As shown in fig. 3 and 4, when the amphibious vehicle steering column automatic centering and damping mechanism of the present invention is driven on water, the upper shaft 33 and the coupling and decoupling sleeve 21 are in a decoupled state and can rotate relative to the coupling and decoupling sleeve 21, and the lower shaft 11 and the coupling and decoupling sleeve 21 are locked together in a neutral on-land straight driving position of the vehicle, at which time the rotation of the steering wheel is not transmitted to the lower shaft 11, that is, when the amphibious vehicle is driven on water, the steering wheel is linked with the upper shaft 33, at which time the driver is allowed to rotate the steering wheel so as to independently control the water rudder rotation, and the rotation of the coupling and decoupling sleeve 21 and the lower shaft 11 is prohibited, and the steering wheel is locked on a neutral on-land straight driving position, the upper shaft 33 is separated from the lower shaft 11, at which time the land steering system is on standby or not operated.

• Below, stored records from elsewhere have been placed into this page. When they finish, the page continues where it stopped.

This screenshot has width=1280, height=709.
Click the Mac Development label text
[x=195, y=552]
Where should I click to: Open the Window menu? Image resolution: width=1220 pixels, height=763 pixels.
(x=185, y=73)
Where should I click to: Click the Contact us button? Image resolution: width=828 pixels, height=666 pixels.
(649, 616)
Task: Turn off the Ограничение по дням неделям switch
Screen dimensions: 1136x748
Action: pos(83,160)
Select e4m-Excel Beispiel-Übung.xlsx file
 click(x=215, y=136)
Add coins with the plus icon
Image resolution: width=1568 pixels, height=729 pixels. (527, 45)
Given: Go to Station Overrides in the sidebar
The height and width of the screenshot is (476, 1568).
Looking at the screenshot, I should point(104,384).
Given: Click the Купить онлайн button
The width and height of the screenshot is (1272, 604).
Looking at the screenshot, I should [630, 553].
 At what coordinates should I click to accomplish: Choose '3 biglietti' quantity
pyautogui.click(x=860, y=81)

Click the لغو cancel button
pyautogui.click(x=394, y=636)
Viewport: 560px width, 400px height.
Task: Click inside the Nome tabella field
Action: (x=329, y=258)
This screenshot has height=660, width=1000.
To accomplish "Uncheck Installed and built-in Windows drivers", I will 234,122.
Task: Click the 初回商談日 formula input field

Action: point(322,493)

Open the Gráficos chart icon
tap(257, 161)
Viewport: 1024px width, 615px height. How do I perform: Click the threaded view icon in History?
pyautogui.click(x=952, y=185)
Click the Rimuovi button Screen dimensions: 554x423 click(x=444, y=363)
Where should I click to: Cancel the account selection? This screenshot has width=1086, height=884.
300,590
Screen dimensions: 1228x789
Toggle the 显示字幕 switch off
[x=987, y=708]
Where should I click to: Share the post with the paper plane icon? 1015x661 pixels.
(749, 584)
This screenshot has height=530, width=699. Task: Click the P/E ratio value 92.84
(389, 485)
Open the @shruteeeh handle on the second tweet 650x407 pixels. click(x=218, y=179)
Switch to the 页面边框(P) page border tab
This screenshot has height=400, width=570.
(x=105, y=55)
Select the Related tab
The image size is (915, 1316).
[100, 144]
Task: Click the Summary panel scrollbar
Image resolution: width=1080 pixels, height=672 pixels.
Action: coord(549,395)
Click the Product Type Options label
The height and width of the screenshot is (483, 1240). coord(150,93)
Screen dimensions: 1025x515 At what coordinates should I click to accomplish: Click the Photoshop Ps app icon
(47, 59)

In the invention, a shifting fork is fixedly arranged on the periphery of the combining and separating sleeve 21 and used for adjusting the axial position of the combining and separating sleeve 21 along the lower shaft 11 so as to realize the combination or separation of the lower shaft 11 and the upper shaft 33.

As shown in fig. 5, in the present invention, the neutral position of the engaging and disengaging sleeve 21 in the neutral straight running on land is at the centering position 21.4, which is equivalent to the locking position of the engaging and disengaging sleeve 21 in the water running.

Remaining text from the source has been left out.